Democratic leaders commit to continuing to pollute communities in South Baltimore
Among our greatest disappointments this session was Democratic leaders’ continued refusal to listen to South Baltimore’s demand to halt trash incineration at the Covanta facility (SB590/HB718). For decades, this smokestack has polluted the air and water of these working class, majority Black communities, leading to elevated rates of cancer and asthma, and some of the worst air quality in the entire state. Despite our efforts, House and Senate leaders, including Senate President Bill Ferguson – whose own district is home to the Covanta facility – refused to move the bill forward. Our work in South Baltimore continues and we are committed to building the power needed to win this fight.
★ One of the most exciting developments in healthcare policy in the past few years in Maryland has been the creation of the Prescription Drug Affordability Board. The PDAB is a regulatory body, the first of its kind in the US, that is empowered to set drug upper payment limits in the state on a range of common drugs, provided that the purchaser is a Maryland state entity, such as a public university, prison, etc. This year, a broad coalition, including Progressive Maryland, successfully got the Board fully funded and extended after previous resistance from the Hogan administration (HB279).

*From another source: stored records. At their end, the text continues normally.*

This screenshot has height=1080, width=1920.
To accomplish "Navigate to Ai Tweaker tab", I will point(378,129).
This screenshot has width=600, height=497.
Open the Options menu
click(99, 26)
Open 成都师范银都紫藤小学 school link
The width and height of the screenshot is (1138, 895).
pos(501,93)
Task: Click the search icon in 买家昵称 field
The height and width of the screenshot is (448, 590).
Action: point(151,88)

★The Access to Care Act, HB588, which opens the Maryland Health Exchange to immigrants by removing immigration status as a barrier, passed in the House by a vote of 100-34 in March. This measure would enable about 300,000 residents to purchase healthcare policies on the Maryland Health Exchange which was created when the ACA went into effect. Unfortunately, the Senate President refused to bring the bill up for a vote.This is the second year in a row that the Access to Care legislation didn’t advance despite repeated pledges from leadership to take bold action to ensure no Marylander is left behind. The fight will continue
★The End Medical Debt Campaign Maryland (we’re a core member group) was created to address the burden that medical debt is placing on thousands of families around the state. The HB333 bill solidifies and kicks off the process to reimburse low-income patients robbed by hospitals who wrongfully charged people eligible for free care.

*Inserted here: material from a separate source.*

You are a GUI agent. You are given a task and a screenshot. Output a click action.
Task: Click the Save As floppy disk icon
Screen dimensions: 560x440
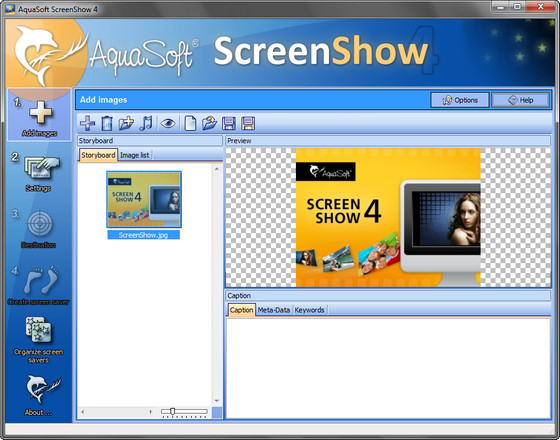[x=248, y=124]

Other key bills and issues this session
Democratic leaders ignore housing affordability crisis
One of the General Assembly’s most successful Covid-era interventions was the Emergency Rental Assistance program, which provided direct support to thousands of families facing eviction due to job loss, medical emergency, or other unforeseen crises. Despite the program’s proven success, Assembly leaders and the Governor have all chosen to walk away, at first defunding the program entirely, and then adding only a paltry $2 million after rapid response advocacy from Progressive Maryland and many of our allies. This funding will not be nearly enough to provide desperately needed support to the more than 100,000 Maryland households behind on rent.

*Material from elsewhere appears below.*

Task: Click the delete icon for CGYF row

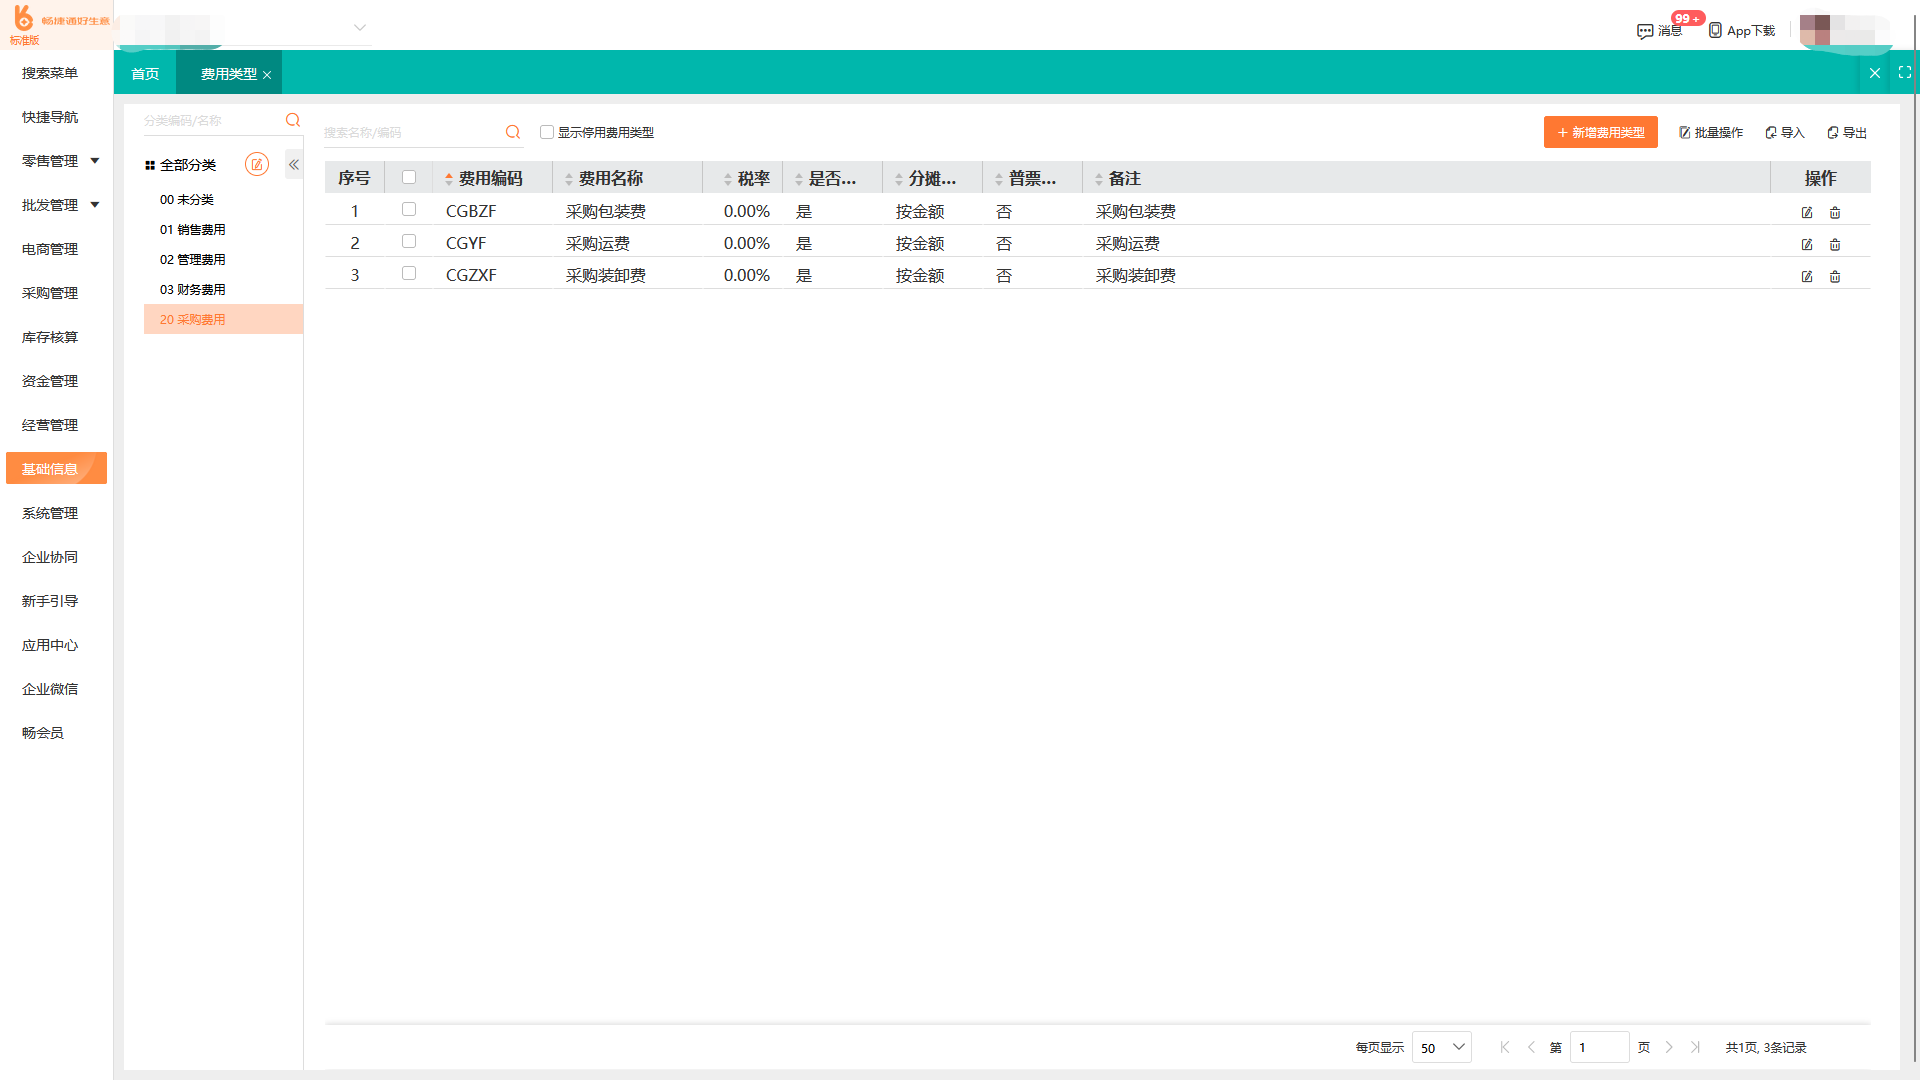Action: (1836, 244)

Right to Reproductive Freedom
The passing of the Right to Reproductive Freedom Act (SB798) was a significant step forward for recommitting to reproductive rights in our state following the recent overturning of Roe v. Wade. This bill ensures that all individuals have the right to reproductive healthcare such as birth control and abortion services. As a proposed constitutional amendment, Marylanders will vote on this bill in the 2024 election and the passing of this bill will guarantee it remains incontestable.